Anyone who has been on the spiritual path or seeking anything in this lifetime has probably heard the term “peeling the onion”. There are many possible interpretations to this metaphor. The onion is a vegetable that has layers of edible goodness that can be peeled, diced, sliced or julienned for baking, frying and sautéing. I happen to love onions. I digress, back to the metaphor. Getting to the root of our psyche and the causes for our emotional issues and mental traumas is often called “peeling the onion”. We peel away layer after layer of memories, perceptions and traumas to get to what mental health professionals call “core issues”. Core issues are thoughts, memories, or beliefs that color our perception of the world and create suffering. Often buried deep in our subconscious minds, we may not even be aware of these core issues. Many times they are only discoverable by the symptoms that surface into the conscious mind in the form of fears, phobias, prejudices and beliefs.
There are as many different ways to peel the onion as there are therapists and patients. Peeling the onion can be specific to the person whose onion is being peeled, or it can be more general to help groups operate more efficiently and cohesively. Generally people start with what they know, and follow a path deeper into the core of their personality and belief systems until they find their core issues that are causing suffering in their lives. It could be a childhood event that took on distorted importance in their memories or a thought or belief that causes suffering.
I want to suggest one way to peel the onion that can be beneficial to just about anyone that can be honest with themselves. We can lie to therapists and our friends because we don’t want to be rejected. We can’t lie to ourselves because we know at some point what the truth is. So as long as we don’t try the useless exercise of lying to ourselves, this works just fine.
The first layer of the onion that needs to be peeled is the belief that we need someone to make us happy.

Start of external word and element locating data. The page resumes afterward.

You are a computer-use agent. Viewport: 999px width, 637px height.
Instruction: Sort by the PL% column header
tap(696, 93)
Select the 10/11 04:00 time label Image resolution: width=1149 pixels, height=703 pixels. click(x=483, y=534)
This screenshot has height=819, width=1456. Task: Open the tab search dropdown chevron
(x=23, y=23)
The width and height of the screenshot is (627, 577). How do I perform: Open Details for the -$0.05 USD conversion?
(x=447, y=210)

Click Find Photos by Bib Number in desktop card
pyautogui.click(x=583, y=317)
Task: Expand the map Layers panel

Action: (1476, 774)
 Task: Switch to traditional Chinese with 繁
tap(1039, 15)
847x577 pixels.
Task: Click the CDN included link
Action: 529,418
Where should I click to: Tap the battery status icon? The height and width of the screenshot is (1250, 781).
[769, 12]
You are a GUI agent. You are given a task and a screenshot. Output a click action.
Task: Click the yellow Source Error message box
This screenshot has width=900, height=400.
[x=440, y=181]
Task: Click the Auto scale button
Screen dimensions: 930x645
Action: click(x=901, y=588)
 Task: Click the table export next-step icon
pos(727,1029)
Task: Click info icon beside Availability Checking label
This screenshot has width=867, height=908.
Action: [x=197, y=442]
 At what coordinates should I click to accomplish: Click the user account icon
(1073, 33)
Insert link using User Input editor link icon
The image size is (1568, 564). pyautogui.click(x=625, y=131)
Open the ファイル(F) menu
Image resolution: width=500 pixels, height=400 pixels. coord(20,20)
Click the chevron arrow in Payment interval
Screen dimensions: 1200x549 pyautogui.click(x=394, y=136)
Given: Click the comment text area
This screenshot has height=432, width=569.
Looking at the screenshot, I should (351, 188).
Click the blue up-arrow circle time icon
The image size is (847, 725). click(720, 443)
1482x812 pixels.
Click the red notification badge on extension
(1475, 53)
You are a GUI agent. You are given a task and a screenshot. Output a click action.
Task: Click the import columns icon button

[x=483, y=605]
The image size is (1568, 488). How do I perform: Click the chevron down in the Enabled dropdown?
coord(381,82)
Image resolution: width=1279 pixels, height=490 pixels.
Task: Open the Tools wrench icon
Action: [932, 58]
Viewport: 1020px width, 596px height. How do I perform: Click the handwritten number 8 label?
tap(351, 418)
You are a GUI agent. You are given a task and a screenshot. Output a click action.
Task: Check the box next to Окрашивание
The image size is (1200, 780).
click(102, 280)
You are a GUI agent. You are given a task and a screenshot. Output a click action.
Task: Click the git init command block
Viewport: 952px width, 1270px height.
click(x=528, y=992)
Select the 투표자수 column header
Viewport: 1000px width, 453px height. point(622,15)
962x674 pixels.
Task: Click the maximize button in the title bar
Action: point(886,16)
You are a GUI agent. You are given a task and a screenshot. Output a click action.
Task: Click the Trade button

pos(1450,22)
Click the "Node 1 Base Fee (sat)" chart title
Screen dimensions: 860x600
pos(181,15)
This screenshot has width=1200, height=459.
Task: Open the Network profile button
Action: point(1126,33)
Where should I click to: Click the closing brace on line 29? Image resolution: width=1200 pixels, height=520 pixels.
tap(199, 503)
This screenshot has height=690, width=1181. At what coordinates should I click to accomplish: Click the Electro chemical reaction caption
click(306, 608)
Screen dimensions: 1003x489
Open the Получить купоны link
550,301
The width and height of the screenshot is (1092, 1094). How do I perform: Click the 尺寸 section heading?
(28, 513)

A large part of the suffering I see among spiritual seekers is the angst of being with someone that is making them miserable or not being able to find that person that will “fulfill” them. We have to let go of the desire, the lust, or the need for someone else to make us happy. Let me be clear, this does not mean that we have to be a hermit or shun companionship and friends. It simply means that we need to let go of the feeling that something is wrong if that perfect “someone” isn’t living with us. Look at it this way, if we are peeling the onion to find out who we are, it is almost impossible to continue along this path if we are focused on people outside of us. To outsiders, they may not even know you have given up the need for a companion/soulmate. They may observe that you are a lot more relaxed and peaceful.
The second layer of the onion that needs to be peeled is the belief that we are victims. We are not victims. Life does not happen to us. We are simply experiencing the end result of our decisions, thoughts and behavior prior to this moment. All we need to do is clean up our act and we will start enjoying life rather than suffer it.
The next layer of the onion that needs to be peeled is our negative emotions. When negative emotions arise, and they will, we have to let go of them and not dwell on them. If we feel afraid, angry, jealous or other negative emotions, these are being caused by something deeper down and show us that we are on the right track. We have to sit with these emotions until we understand why we are feeling how we are feeling. The peeling process is simply the acknowledgement of the feeling and going deeper to the root cause. We do not resent the emotion; we do not fantasize about why we should feel this way, we simply say, “oh, I am angry. What is causing this?” and go look.
The last layer to peel is judgment. Judgment causes most of our suffering. We judge something as good or bad, right or wrong, like or not like, and depending on how we judge it we either feel pain or pleasure. It is probably the hardest layer to peel, because it is the basis of who we are and how we perceive the world. If we let go of judgment, we don’t have to do anything, we just are. Once we let go of judgment, we will find ourselves in a very peaceful place. It is almost like we are floating on amrita and experiencing a joy we never thought possible. If you look at an onion, you will discover that when you peel away the last layer, there is nothing left. This is the perfect metaphor for your spiritual journey. When we let go of who we are, there is nothing left but the divine.